La legge di bilancio è al rush finale alla Camera ma molti dei nodi che hanno caratterizzato tutto l'esame parlamentare sembrano non essere sciolti e destinati a riversarsi anche nei prossimi mesi.

A partire da quello delle pensioni che resta un tasto dolente soprattutto per la Lega.

Dopo la fiducia, domani la Camera licenzierà il testo a un giorno dalla chiusura dell'anno e dall'esercizio provvisorio e dopo oltre due mesi e mezzo dall'approvazione in Consiglio dei ministri.

Si chiude, così, un percorso non semplice per il centrodestra che ha visto la maggioranza fibrillare in più passaggi ma che alla fine il governo rivendica, soprattutto sul fronte della tenuta dei conti. Di tutt'altro avviso l'opposizione che è andata all'attacco dal primo momento di un testo bollato come "asfittico" e "privo di prospettive per la crescita".
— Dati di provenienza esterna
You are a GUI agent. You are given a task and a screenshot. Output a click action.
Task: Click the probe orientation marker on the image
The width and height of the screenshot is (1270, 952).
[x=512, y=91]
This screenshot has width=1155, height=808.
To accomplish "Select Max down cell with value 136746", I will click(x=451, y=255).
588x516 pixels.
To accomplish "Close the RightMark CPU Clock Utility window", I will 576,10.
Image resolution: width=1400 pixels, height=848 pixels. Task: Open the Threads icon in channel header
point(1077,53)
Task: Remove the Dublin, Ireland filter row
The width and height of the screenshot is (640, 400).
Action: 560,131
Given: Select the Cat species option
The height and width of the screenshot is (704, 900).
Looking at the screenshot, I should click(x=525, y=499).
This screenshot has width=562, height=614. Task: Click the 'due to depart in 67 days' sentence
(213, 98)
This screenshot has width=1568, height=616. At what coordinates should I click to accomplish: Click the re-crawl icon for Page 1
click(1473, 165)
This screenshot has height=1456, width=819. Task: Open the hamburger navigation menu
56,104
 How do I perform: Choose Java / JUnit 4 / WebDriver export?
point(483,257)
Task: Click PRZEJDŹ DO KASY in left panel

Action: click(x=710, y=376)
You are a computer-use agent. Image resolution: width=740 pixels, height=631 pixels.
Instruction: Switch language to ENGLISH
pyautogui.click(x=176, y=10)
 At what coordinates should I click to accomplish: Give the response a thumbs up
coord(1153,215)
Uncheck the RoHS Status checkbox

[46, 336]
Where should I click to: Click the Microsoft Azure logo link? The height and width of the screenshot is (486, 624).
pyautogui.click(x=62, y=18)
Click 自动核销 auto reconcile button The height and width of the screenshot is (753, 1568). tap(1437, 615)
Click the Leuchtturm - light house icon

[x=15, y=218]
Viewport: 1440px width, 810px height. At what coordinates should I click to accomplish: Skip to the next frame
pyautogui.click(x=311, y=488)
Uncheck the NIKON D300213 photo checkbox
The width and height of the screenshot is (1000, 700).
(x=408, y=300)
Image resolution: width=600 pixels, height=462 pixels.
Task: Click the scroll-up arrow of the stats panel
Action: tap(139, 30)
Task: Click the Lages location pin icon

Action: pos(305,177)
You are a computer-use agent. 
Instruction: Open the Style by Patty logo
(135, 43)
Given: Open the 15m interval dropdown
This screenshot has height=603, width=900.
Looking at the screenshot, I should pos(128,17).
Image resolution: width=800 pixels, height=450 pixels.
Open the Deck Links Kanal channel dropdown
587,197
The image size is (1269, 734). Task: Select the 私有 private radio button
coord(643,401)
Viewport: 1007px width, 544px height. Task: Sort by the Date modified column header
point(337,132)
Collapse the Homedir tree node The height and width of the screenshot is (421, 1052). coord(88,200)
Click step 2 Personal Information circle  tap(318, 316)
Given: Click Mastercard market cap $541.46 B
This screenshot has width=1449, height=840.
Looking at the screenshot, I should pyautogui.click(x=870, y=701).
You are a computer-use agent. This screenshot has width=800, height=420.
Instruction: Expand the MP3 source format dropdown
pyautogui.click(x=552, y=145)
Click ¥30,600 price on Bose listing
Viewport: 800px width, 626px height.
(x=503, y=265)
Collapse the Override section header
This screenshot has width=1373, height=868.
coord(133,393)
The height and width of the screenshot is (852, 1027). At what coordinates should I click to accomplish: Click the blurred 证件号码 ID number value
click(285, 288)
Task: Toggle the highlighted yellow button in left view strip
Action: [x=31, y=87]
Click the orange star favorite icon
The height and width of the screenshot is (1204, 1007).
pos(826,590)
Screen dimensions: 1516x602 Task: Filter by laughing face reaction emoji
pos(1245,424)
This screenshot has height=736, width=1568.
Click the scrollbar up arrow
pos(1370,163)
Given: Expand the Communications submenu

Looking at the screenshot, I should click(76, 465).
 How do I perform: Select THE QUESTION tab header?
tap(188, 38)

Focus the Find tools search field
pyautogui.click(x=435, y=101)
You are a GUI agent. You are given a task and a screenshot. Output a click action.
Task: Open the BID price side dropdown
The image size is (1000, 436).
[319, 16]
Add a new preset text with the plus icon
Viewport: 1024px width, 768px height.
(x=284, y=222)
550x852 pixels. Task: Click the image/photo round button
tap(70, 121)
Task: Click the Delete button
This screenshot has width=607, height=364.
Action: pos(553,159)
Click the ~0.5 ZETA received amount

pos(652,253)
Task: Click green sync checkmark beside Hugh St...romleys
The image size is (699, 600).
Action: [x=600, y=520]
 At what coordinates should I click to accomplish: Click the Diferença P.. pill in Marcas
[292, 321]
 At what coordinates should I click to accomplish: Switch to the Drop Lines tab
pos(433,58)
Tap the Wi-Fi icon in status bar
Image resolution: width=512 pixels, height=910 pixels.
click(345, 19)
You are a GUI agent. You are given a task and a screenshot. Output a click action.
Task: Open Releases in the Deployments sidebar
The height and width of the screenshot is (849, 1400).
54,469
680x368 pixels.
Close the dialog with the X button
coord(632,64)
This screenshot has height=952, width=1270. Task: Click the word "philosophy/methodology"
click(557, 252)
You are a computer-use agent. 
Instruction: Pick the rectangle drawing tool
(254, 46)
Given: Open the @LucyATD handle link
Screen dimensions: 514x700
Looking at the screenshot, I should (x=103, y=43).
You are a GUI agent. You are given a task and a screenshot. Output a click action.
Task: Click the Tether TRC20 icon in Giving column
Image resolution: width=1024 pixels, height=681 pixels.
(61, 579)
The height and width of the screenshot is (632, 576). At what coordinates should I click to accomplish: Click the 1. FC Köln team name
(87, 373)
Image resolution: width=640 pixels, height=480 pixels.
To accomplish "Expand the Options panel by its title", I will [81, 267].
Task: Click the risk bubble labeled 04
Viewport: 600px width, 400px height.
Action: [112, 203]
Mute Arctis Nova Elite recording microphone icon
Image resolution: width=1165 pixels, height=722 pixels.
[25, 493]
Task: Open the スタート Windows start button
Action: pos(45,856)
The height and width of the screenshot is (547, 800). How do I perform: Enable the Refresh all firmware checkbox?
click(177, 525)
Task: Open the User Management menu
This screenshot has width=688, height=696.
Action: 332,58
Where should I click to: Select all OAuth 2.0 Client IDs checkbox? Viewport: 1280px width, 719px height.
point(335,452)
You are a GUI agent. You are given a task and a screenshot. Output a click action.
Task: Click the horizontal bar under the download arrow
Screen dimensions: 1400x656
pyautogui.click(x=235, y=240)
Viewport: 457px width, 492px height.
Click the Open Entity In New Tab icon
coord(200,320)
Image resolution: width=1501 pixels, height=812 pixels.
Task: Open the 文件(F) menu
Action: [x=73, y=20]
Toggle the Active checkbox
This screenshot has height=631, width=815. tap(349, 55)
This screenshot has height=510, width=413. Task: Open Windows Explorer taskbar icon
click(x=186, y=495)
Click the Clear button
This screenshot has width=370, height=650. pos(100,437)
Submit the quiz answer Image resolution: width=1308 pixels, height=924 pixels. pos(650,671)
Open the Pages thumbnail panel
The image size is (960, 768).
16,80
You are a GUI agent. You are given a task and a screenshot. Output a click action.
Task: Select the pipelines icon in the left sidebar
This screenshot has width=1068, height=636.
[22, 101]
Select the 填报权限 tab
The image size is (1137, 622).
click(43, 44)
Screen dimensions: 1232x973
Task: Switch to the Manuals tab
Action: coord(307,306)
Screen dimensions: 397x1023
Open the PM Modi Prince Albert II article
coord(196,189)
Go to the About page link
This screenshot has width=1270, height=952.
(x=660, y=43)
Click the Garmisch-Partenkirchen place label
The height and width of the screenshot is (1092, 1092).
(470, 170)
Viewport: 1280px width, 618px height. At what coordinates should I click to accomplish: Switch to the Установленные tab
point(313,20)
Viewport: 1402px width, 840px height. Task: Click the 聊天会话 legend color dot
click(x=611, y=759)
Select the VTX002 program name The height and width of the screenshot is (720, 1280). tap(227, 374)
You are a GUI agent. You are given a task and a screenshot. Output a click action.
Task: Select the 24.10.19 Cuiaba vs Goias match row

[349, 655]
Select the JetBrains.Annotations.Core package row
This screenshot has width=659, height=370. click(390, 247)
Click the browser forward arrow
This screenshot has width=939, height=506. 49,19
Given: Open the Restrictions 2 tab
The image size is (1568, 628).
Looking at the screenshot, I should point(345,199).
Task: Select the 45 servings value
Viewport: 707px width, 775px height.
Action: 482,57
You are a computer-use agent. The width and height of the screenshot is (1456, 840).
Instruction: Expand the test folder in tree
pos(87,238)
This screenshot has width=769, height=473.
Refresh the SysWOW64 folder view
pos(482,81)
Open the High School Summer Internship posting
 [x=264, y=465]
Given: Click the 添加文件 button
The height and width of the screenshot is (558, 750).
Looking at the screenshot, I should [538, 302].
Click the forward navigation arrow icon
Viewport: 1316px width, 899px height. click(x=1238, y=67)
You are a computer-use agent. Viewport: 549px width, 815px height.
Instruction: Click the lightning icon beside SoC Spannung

Il centrodestra, ad ogni modo, alla fine, trova una quadra ma i partiti della coalizione restano comunque in pressing su molti fronti. La Lega, soprattutto. Che mette nero su bianco in un ordine del giorno la richiesta di sterilizzare l'innalzamento dell'età pensionabile che scatta dal 2027. "La Lega chiede di ridurlo ulteriormente, vedremo durante il 2026", allarga le braccia il ministro Giancarlo Giorgetti, presente in Aula dall'inizio del dibattito. Del resto, aggiunge il titolare del Tesoro, l'aver previsto in manovra una gradualità dello scalino è stato "coperto con oltre un miliardo". Insomma, conti in ordine, velleità da tenere a bada. L'anno prossimo si vedrà.